Student engineers innovate in Bench-to-Bedside competition
Mark Atwater posted on September 16, 2013 |

Few areas are as vibrant with new technology and new techniques as medicine. The faster, simpler, and more reliable a procedure is, the easier it is on both the doctor and the patient. More timely and accurate diagnostics are equally as important. Even with all the effort invested into medical innovation, there are always ways to improve care. That’s where the Bench-to-Bedside competition comes in.

The University of Utah competition began as a beta-test for the BioInnovate program, but has become a very popular student program. As explained on the Center for Medical Innovation’s website, “Student teams form into multidisciplinary ‘start-up’ companies and are given the task of identifying an unmet clinical need.”

Professional interaction is a key piece of the experience. The student teams are given access to more than 100 University physicians. These physicians serve in a diversity of specialties and act as consultants, key opinion leaders and stakeholders.

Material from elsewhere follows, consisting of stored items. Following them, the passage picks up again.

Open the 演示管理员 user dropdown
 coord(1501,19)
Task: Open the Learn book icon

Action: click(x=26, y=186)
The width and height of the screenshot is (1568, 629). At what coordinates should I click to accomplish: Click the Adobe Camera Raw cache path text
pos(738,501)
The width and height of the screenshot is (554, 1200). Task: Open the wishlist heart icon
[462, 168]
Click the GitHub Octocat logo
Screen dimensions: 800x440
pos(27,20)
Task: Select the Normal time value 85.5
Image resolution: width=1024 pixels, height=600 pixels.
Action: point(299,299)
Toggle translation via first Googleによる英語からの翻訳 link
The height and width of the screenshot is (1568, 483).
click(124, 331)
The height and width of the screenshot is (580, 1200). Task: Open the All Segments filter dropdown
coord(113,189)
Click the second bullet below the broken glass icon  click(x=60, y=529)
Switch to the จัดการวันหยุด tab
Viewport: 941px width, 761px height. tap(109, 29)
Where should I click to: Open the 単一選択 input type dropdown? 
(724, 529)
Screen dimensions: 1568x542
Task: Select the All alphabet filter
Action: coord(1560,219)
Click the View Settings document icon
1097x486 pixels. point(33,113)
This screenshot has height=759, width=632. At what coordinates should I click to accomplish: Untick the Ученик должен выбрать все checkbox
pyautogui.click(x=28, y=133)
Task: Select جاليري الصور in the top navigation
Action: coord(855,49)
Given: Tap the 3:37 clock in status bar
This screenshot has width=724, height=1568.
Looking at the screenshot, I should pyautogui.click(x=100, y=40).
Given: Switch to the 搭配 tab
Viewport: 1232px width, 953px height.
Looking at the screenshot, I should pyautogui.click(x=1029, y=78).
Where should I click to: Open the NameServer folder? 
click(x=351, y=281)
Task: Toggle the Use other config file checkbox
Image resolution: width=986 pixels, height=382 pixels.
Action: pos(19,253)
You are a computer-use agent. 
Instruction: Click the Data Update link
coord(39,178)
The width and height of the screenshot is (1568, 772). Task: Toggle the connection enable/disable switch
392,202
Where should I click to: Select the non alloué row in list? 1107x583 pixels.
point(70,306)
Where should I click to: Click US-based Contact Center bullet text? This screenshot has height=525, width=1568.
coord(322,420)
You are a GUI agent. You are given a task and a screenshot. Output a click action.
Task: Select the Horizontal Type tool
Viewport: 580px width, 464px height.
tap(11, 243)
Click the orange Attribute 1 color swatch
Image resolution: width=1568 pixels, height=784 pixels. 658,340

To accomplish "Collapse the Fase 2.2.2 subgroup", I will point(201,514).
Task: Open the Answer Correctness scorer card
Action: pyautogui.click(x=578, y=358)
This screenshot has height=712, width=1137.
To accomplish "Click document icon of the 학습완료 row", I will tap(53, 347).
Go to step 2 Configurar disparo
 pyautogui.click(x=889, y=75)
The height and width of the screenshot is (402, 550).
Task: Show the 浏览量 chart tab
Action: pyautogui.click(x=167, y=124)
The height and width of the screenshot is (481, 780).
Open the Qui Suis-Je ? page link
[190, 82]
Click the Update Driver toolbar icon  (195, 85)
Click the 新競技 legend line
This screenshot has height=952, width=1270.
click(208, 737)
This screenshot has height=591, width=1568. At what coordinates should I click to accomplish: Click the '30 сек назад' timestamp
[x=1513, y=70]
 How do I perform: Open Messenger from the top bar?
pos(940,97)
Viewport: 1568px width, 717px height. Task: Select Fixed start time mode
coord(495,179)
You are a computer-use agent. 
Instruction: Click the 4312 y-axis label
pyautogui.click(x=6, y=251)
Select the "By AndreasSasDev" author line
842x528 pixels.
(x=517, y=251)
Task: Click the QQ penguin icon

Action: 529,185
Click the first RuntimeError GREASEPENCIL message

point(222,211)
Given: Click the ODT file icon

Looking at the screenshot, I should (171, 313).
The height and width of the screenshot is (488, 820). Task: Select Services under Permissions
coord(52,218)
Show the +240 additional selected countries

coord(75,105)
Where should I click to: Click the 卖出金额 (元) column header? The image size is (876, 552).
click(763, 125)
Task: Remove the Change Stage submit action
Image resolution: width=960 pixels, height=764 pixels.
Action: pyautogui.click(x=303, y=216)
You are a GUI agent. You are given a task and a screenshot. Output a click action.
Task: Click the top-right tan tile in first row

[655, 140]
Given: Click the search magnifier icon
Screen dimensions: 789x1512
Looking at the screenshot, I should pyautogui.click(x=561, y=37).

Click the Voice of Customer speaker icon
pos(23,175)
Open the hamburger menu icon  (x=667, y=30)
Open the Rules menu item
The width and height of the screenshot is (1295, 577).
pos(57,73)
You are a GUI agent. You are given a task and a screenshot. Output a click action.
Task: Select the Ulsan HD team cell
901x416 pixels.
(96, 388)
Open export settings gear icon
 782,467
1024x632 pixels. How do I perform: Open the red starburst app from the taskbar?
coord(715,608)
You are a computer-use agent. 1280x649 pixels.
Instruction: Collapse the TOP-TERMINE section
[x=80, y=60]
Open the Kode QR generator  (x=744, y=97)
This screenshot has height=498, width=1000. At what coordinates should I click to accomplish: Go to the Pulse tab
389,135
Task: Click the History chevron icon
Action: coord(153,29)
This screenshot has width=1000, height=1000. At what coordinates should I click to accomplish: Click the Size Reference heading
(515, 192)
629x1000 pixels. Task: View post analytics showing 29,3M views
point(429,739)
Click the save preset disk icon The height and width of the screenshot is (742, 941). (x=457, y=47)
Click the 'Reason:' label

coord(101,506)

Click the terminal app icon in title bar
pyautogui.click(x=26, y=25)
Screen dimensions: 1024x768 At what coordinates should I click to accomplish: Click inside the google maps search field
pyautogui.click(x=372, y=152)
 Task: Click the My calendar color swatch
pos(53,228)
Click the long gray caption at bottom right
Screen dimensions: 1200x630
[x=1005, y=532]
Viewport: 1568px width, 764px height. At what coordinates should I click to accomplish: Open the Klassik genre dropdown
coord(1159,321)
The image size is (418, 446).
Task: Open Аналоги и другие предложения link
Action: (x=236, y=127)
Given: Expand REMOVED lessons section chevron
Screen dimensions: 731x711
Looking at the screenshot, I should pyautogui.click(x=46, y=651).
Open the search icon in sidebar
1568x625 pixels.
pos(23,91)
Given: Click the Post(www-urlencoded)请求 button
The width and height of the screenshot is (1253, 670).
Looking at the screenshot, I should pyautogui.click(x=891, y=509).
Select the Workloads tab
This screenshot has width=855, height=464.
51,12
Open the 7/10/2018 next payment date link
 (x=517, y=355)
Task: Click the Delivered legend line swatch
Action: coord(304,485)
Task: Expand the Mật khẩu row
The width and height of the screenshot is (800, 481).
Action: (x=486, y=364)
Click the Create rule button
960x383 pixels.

The pace is demanding and the funding tight. The teams have have only six months and $500 to produce medical device concepts that address their identified need. During that six-months students will have to evaluate the intellectual property landscape, prototype their design and develop a business plan.

At the conclusion of the program the students complete a formal presentation at an annual awards event. The team projects are evaluated and scored for business strategy, design quality and healthcare impact by a VIP panel of judges. The top teams are awarded over $70,000 in prizes intended to provide initial funding to support further project development.

There has been consistent excitement about the Bench-to-Bedside program. In the first year, 14 teams with over 100 students participated. The unique, innovative thinking the diverse student representatives brought resulted in some novel design concepts. Several of these ideas are progressing toward commercialization. In addition to many engineering students, nearly half of the entire first and second-year medical school class has participated.

The ability for engineering students to see real-life problems in context is an excellent professional development opportunity. The interaction with doctors and medical students is valuable to both sides, as they are leveraging each other’s skills to achieve a common goal. Medical professionals are made aware of the many engineering solutions available and engineering students are exposed to new problems. Applying engineering principles in real-world applications is a great way to emphasize the importance of the concepts learned in class. In this case, there are quite a few patients that will benefit as well.